The Library of Congress has fought off a massive cyberattack, officials confirmed Wednesday.

In a blog post, Bernard Barton, the Library’s Chief Information Officer, explained that the denial of service attack began on Sunday morning and disrupted a number of services and websites, including Congress.gov, the U.S. Copyright Office and the BARD (Braille and Audio Reading Download) service from the National Library Service for the Blind and Physically Handicapped. The attack also impacted Library databases and incoming and outgoing email, according to Barton.

The Library’s networked services are back to normal after the attack, which the CIO described as “a massive and sophisticated DNS assault, employing multiple forms of attack, adapting and changing on the fly.”

Barton’s post did not reveal any information on the attackers, but the noted that the Library has turned over “key evidence to the appropriate authorities who will investigate and hopefully bring the instigators of this assault to justice.”

A hacking group that goes by the name of Turk Hack Team reportedly claimed credit for the attack on an online message board.

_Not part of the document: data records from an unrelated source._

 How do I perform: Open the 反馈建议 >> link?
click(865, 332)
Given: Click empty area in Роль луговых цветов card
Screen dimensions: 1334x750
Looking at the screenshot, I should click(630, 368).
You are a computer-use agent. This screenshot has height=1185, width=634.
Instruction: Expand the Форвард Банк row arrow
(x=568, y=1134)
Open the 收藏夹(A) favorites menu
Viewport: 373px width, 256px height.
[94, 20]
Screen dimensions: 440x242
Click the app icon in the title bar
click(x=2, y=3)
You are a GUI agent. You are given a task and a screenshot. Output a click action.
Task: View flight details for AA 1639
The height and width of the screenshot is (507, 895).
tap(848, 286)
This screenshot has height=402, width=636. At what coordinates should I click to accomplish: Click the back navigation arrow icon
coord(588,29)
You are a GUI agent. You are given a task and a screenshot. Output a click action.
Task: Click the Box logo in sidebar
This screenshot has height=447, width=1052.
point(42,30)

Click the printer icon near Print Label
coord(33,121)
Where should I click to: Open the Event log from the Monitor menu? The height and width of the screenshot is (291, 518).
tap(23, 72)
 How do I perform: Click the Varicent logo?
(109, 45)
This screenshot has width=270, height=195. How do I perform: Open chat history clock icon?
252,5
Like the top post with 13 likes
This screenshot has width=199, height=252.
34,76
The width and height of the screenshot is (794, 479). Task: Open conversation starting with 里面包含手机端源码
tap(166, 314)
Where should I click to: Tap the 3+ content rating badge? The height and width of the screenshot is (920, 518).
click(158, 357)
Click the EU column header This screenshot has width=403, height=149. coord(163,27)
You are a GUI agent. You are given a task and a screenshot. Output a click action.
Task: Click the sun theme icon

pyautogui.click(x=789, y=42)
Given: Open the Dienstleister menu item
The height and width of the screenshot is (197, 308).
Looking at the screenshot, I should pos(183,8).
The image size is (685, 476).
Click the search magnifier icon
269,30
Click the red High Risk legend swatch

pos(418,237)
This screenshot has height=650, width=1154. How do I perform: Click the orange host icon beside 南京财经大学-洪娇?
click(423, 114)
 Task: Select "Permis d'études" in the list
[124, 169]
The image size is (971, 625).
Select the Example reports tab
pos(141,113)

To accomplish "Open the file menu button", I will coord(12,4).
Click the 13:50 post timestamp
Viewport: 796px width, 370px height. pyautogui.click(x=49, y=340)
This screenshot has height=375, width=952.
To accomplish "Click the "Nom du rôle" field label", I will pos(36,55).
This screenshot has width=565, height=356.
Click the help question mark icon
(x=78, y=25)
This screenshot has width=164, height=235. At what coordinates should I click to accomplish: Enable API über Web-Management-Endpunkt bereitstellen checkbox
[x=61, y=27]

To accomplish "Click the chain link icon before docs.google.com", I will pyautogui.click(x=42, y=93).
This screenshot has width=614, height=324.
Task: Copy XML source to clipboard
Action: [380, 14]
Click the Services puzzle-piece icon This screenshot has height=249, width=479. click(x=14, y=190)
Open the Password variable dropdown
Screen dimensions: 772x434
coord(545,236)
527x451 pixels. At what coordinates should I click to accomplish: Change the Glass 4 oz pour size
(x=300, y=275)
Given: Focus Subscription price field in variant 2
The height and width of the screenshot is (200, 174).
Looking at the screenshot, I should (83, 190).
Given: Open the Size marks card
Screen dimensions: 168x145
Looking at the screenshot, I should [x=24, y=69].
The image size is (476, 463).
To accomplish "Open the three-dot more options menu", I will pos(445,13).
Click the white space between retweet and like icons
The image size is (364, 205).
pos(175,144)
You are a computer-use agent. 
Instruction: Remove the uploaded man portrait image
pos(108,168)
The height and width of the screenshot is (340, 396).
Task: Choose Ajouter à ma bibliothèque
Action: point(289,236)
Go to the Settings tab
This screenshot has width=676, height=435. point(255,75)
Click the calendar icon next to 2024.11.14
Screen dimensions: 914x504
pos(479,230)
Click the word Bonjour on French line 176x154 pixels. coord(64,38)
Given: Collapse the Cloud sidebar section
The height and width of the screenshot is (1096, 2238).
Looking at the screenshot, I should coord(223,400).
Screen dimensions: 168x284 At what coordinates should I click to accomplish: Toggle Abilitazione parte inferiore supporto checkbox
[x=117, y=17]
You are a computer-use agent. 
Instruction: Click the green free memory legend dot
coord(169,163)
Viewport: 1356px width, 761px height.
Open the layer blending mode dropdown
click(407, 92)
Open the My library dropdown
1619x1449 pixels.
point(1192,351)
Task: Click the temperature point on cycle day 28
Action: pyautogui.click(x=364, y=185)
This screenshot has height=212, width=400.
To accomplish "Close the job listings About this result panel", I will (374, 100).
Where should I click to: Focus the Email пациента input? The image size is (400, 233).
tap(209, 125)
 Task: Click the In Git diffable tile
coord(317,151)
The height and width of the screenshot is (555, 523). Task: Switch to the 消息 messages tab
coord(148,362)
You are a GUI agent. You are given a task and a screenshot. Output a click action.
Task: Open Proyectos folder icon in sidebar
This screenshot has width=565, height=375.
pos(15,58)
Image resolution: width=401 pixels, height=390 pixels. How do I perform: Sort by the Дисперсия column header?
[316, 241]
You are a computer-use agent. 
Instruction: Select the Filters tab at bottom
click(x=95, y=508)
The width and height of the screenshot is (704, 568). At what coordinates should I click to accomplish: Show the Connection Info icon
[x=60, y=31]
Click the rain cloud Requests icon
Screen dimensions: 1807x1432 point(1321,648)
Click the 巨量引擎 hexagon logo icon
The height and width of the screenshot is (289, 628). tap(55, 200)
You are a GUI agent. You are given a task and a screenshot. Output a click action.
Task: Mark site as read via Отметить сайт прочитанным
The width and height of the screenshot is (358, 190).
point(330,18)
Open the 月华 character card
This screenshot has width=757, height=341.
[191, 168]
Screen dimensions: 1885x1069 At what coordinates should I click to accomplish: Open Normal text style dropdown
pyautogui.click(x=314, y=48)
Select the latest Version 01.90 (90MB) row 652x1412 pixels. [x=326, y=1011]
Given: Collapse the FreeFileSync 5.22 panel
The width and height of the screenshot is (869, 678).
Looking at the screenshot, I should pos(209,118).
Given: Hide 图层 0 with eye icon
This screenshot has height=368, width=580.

The Library of Congress will remain on its guard against future attacks. “We’re satisfied that we’ve fended off the attack and fortified our system for now, but we’ll continue to be vigilant and employ state-of-the-art security systems to effectively respond to these type of incidents in the future,” said Barton, in the blog post. “This is not the first time that a large agency or organization has been targeted with this kind of denial of service, and it certainly won’t be the last.”

Cybersecurity expert Peter Metzger, who is vice chairman of executive search firm DHR International, told FoxNews.com that the Library of Congress attack highlights the ongoing threat posed by hackers. “This most recent attack is yet further evidence of a complex web of threats that are capable of sophisticated, sustained attacks against both soft and hard targets,” he said, via  email.

Distributed denial of service (DDoS) attacks, which often occur when a hacker “floods” a network with information, are a popular method for disrupting websites and services. Network specialist Akamai, for example, recently reported a 125 percent increase in DDoS attacks during the first quarter of 2016.

Government networks are frequently targeted in cyberattacks. Last year hackers based in China were suspected to be behind a huge breach that compromised data from the Office of Personnel Management (OPM) and the Interior Department. The attack came hot on the heels of a major IRS security breach that compromised tax information from more than 100,000 U.S. households.